*ASSIGNMENT*
Go over the lines below, and when one contains the word "help", copy it.

=-=-=

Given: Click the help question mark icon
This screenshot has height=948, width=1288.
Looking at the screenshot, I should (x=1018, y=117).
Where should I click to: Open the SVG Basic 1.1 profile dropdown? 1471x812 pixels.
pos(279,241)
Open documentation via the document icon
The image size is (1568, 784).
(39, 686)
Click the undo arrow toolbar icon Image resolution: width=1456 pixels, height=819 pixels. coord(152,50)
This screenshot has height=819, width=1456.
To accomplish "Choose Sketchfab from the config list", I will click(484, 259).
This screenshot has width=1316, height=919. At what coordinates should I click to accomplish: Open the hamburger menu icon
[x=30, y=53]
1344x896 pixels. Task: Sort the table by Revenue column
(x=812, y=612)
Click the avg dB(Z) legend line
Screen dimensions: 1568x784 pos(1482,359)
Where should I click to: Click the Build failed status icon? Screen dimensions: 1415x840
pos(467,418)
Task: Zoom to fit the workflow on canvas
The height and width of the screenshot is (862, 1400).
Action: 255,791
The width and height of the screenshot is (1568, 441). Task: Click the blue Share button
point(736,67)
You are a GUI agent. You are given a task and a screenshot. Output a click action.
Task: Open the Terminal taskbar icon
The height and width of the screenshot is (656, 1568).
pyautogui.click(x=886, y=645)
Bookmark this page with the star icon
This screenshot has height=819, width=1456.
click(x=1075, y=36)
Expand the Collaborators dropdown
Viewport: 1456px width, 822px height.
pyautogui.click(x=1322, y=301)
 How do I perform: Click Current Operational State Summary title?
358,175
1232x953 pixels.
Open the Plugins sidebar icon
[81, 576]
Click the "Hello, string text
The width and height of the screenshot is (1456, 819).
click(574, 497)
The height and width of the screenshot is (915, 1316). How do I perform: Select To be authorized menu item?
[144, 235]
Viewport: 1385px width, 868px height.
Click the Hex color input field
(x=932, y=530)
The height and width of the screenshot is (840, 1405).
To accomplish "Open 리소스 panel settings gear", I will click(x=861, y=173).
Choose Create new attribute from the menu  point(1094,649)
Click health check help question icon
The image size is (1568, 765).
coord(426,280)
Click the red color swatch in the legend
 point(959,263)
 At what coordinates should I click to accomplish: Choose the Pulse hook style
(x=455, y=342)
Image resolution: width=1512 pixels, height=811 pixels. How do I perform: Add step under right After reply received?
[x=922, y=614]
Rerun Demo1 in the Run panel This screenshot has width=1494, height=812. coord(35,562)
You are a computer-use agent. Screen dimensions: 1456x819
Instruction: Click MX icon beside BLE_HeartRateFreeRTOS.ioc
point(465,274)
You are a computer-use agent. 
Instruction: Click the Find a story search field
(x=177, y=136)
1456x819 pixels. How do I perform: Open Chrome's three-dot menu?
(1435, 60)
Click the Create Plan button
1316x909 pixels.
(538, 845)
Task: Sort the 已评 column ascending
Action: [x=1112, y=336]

=-=-=

*OUTPUT FOR THIS EXERCISE*
Given: Click the help question mark icon
Click health check help question icon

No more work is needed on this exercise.